Lágrimas de San Pedro para abrir la semana de Pasión

El paso del Silencio, o Lágrimas de San Pedro, volverá a recorrer el centro de la ciudad. /  DANIEL MORA
El paso del Silencio, o Lágrimas de San Pedro, volverá a recorrer el centro de la ciudad. / DANIEL MORA

La procesión del Silencio, que partirá del Campo Valdés, evita por segundo año consecutivo las calles de Cimavilla

LAURA CASTRO GIJÓN.

Los pasos y las tallas volverán después de un día de descanso para abrir la semana de Pasión con las esperanzas puestas en que la lluvia dé una tregua tras obligar el domingo de Ramos a limitar las procesiones al interior de los templos. Aunque se prevén intervalos nubosos y algunos chubascos, serán de carácter débil y subirán las temperaturas, que oscilarán entre los ocho y los veinte grados.

Una predicción más positiva que la del pasado domingo y que permitirá a la procesión de las Lágrimas de San Pedro, también llamada del Silencio, ser la protagonista de este Martes Santo con la iglesia parroquial del mismo nombre como escenario principal de las celebraciones. Arrancarán con el Sacramento de la Penitencia a las ocho de la tarde y una hora después saldrán los pasos de La Flagelación y Lágrimas de San Pedro. Partirán del Campo Valdés y recorrerán el paseo del Muro, Cabrales, Julio Somoza y San Bernardo hasta llegar a la calle San Antonio. Desde ahí emprenderán el camino de regreso atravesando la calle Instituto, el Marqués y la plaza Mayor para despedirse, de nuevo, en Campo Valdés.

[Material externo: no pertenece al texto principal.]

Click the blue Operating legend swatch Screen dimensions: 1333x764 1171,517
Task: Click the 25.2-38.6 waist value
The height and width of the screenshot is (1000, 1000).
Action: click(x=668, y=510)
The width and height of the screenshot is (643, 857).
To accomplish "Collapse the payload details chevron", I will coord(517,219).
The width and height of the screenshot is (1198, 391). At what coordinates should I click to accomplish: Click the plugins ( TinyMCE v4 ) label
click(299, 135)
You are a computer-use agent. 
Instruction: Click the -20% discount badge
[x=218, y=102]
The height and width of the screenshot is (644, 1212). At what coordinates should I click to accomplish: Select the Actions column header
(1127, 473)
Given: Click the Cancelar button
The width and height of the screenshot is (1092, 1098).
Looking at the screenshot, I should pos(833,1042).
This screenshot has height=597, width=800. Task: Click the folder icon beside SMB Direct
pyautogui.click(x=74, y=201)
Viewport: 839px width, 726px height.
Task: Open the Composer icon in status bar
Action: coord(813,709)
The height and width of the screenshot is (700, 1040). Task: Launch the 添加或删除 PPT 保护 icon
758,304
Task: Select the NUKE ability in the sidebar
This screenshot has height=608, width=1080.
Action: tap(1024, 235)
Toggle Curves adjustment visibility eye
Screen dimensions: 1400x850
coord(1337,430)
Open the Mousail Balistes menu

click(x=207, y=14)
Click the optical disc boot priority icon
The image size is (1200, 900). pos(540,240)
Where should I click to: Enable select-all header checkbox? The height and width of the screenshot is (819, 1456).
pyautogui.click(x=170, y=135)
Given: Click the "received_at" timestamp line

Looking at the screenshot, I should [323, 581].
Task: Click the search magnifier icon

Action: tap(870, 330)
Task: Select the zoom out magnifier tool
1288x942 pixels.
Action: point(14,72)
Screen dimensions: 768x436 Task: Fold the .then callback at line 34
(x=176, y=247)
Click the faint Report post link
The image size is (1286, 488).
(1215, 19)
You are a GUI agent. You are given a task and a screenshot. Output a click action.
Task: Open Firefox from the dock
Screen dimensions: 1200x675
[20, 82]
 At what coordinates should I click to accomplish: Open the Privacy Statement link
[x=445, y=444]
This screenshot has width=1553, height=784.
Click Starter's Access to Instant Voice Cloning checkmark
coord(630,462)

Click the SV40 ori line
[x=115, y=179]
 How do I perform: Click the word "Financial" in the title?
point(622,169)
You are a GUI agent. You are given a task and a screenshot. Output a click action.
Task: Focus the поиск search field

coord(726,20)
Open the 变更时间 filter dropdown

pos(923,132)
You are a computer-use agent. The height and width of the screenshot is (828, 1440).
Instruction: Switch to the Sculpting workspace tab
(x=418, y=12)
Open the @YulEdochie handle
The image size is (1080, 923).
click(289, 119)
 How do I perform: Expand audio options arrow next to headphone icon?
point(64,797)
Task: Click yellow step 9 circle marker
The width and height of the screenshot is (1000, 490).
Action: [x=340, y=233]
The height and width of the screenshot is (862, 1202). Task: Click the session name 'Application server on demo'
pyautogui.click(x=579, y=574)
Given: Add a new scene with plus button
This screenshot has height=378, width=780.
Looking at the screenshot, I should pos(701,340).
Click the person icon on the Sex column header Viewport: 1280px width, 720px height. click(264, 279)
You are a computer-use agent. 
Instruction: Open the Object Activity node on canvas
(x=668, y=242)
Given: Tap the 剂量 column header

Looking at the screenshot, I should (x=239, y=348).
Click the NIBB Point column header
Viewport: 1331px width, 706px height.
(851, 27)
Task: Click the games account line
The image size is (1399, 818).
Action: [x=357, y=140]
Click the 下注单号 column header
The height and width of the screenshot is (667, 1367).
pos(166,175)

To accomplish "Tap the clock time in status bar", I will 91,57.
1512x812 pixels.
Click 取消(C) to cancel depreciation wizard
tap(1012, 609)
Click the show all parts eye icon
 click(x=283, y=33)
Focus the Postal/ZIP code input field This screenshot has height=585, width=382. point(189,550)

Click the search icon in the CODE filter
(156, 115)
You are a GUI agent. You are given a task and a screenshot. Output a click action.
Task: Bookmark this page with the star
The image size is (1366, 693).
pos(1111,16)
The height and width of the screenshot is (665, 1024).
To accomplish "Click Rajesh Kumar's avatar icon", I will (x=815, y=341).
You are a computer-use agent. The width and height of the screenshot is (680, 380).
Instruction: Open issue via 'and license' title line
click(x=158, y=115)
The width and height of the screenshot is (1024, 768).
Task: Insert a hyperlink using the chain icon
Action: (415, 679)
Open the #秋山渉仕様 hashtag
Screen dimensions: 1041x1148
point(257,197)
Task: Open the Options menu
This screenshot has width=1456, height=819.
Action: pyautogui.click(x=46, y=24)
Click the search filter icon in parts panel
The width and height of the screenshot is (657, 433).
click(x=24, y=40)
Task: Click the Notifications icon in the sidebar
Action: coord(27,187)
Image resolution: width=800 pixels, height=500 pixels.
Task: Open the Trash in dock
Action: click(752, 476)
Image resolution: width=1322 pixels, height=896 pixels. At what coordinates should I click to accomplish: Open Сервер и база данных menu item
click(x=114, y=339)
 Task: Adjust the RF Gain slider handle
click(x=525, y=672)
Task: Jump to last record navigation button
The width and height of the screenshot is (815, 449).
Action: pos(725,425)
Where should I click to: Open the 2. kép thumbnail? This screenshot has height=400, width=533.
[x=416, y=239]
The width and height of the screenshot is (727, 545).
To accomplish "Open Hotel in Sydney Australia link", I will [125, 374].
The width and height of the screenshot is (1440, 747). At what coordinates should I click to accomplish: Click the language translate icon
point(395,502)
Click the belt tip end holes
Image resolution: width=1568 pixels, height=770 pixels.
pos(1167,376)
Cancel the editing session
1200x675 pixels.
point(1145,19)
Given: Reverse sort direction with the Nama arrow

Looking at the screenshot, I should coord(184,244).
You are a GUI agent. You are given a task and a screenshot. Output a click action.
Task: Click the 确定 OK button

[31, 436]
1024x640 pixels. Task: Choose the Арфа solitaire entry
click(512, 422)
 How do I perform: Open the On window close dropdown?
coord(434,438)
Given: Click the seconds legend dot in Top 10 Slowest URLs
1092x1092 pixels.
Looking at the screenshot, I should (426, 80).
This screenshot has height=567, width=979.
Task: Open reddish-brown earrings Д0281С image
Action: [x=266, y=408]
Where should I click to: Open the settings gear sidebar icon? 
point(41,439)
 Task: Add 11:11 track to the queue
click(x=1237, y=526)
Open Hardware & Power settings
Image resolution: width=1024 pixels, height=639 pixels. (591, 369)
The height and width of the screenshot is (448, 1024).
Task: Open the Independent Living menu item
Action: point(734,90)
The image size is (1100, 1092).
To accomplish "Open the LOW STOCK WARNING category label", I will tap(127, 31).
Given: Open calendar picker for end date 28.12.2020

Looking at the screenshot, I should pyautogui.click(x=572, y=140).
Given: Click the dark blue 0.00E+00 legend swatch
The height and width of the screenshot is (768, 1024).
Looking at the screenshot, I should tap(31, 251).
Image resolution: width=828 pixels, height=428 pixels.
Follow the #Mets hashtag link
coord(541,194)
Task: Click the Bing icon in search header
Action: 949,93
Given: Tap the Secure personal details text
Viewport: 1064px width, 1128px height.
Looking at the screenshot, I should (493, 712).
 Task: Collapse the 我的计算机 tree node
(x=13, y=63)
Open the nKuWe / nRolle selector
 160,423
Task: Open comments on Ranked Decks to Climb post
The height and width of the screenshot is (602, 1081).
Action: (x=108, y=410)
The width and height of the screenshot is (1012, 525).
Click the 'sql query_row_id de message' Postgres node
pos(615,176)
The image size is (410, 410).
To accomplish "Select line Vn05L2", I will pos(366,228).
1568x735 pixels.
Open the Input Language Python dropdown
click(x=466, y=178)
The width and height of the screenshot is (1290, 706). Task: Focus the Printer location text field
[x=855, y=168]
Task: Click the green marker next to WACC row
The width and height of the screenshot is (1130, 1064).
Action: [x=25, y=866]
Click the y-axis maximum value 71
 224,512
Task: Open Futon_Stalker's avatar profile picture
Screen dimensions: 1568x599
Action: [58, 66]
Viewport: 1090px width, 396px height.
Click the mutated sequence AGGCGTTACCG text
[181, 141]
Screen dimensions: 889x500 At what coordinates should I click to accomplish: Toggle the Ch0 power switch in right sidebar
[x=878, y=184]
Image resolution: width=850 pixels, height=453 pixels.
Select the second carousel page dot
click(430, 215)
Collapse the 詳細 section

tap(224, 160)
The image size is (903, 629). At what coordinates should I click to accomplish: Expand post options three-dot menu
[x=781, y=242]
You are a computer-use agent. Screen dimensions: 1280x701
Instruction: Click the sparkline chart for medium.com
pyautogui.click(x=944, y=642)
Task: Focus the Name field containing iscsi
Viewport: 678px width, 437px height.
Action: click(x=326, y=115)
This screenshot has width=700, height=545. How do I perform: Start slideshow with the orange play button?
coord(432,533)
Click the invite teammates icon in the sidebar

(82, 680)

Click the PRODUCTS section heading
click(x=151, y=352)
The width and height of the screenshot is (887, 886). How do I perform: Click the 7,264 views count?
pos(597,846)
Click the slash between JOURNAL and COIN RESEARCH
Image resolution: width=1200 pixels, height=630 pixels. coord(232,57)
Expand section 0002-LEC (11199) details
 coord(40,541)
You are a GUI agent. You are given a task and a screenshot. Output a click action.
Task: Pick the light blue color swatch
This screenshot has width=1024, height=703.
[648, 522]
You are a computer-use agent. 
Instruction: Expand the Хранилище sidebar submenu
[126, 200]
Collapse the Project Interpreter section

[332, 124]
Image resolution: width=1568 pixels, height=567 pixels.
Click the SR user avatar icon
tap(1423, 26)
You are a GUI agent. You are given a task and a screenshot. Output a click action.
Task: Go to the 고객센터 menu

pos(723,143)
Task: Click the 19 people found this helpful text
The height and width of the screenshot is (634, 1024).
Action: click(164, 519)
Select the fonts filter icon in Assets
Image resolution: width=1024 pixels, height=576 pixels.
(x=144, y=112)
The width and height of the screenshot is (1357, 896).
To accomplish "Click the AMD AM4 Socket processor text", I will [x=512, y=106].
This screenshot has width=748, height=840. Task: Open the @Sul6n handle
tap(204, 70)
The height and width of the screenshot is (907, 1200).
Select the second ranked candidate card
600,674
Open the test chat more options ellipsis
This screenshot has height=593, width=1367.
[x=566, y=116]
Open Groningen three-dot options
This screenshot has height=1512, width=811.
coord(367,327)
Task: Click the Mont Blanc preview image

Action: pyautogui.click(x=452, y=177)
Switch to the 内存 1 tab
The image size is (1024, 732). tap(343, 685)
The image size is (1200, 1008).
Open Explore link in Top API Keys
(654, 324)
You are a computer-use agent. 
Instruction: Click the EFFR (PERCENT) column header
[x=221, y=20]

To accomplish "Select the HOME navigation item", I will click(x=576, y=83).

El recorrido vuelve a evitar por segundo año consecutivo las calles de Cimavilla, a pesar de tener un gran raigambre en el barrio alto desde sus inicios hace seis años. «El mal estado del suelo y el paso estrecho entre las terrazas», era ya el año pasado el principal motivo de la modificación de la ruta, tal y como señaló Andrés Lorenzo, maestro de ceremonias de la Hermandad de la Santa Vera Cruz, encargada de la organización.